Rpub Link: Click Here
For the second part of the project, we are going to analyze the ToothGrowth data in the R datasets package.
# Check for missing dependencies and load necessary R packages
if(!require(ggplot2)){install.packages('ggplot2')}; library(ggplot2)
# Load dataset
data("ToothGrowth")
# Quick explanation on ToothGrowth dataset
?ToothGrowth
# Check summary
summary(ToothGrowth)
## len supp dose
## Min. : 4.20 OJ:30 Min. :0.500
## 1st Qu.:13.07 VC:30 1st Qu.:0.500
## Median :19.25 Median :1.000
## Mean :18.81 Mean :1.167
## 3rd Qu.:25.27 3rd Qu.:2.000
## Max. :33.90 Max. :2.000
# Display different summary
str(ToothGrowth)
## 'data.frame': 60 obs. of 3 variables:
## $ len : num 4.2 11.5 7.3 5.8 6.4 10 11.2 11.2 5.2 7 ...
## $ supp: Factor w/ 2 levels "OJ","VC": 2 2 2 2 2 2 2 2 2 2 ...
## $ dose: num 0.5 0.5 0.5 0.5 0.5 0.5 0.5 0.5 0.5 0.5 ...
Now since “supp” is the Supplyment type (namely VC represents Ascorbic Acid and OJ represents Orange Juice), so it is easier to look at Tooth Length vs Dose breakdown by Supplyment type.
gg2 <- ggplot(ToothGrowth, aes(x=factor(dose), y=len, fill=factor(dose))) +
geom_boxplot() + facet_grid(.~supp) +
labs(title="Comparison of Different Supplyment Type for Different Vitamin Dose", y="Tooth Length", x="Dose (mg/day)")
gg2
# Calculate Confidence Interval for Dose=0.5 mgrams/day.
dose.05 <- subset(ToothGrowth, dose==0.5)
test.05 <- t.test(len ~ supp, paired=F, var.equal=F, data=dose.05)
# Calculate Confidence Interval for Dose=0.5 mgrams/day.
dose.1 <- subset(ToothGrowth, dose==1)
test.1 <- t.test(len ~ supp, paired=F, var.equal=F, data=dose.1)
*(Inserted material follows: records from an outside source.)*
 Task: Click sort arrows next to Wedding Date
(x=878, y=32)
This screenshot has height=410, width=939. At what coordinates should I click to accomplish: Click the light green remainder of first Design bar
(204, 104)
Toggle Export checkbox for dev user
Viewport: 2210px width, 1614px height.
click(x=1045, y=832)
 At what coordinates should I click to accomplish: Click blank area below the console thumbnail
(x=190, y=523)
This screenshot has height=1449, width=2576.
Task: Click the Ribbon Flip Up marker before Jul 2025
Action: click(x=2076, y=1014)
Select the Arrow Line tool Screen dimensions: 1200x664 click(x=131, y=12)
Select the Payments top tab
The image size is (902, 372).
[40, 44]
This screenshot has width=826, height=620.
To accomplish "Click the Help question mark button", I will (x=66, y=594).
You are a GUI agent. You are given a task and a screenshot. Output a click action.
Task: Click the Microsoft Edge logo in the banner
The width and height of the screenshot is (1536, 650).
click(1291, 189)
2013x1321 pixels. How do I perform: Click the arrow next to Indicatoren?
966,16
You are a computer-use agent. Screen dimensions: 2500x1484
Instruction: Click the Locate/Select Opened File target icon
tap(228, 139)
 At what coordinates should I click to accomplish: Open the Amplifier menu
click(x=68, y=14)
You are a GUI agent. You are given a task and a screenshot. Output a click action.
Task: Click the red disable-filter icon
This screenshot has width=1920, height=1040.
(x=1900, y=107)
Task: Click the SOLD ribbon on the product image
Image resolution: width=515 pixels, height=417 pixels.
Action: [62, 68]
# Calculate Confidence Interval for Dose=0.5 mgrams/day.
dose.2 <- subset(ToothGrowth, dose==2)
test.2 <- t.test(len ~ supp, paired=F, var.equal=F, data=dose.2)
# Summarizing p-value and Confidence Interval in a table
table1 <- data.frame(
"p.value"=c(test.05$p.value, test.1$p.value, test.2$p.value),
"Conf.Low"=c(test.05$conf.int[1], test.1$conf.int[1], test.2$conf.int[1]),
"Conf.High"=c(test.05$conf.int[2], test.1$conf.int[2], test.2$conf.int[2]),
row.names=c("Dose.05", "Dose.1", "Dose.2")
)
table1
## p.value Conf.Low Conf.High
## Dose.05 0.006358607 1.719057 8.780943
## Dose.1 0.001038376 2.802148 9.057852
## Dose.2 0.963851589 -3.798070 3.638070
For this ToothGrowth dataset, I assume the data is collected from random Guinea pigs given either Orange Juice or Asorbic Acid. Hence, when doing the t-test, we have to use paired=FALSE. I also assume the experiment is conducted on the same species of Guinea pigs, hence it is assumed to be no error term.
Based on the p-value, for Dose=0.05mg/day & 1mg/day, since the p-value is less than 5%, we reject the null hypothesis and conclude there is significant difference between Orange Juice and Ascorbic Acid at low dose (less than or equal 1mg/day). For Dose=2mg/day, since the p-value is greater than 5%, we failed to reject the null hypothesis and conclude there is no significant difference between Orange Juice and Ascorbic Acid at high dose (2mg/day).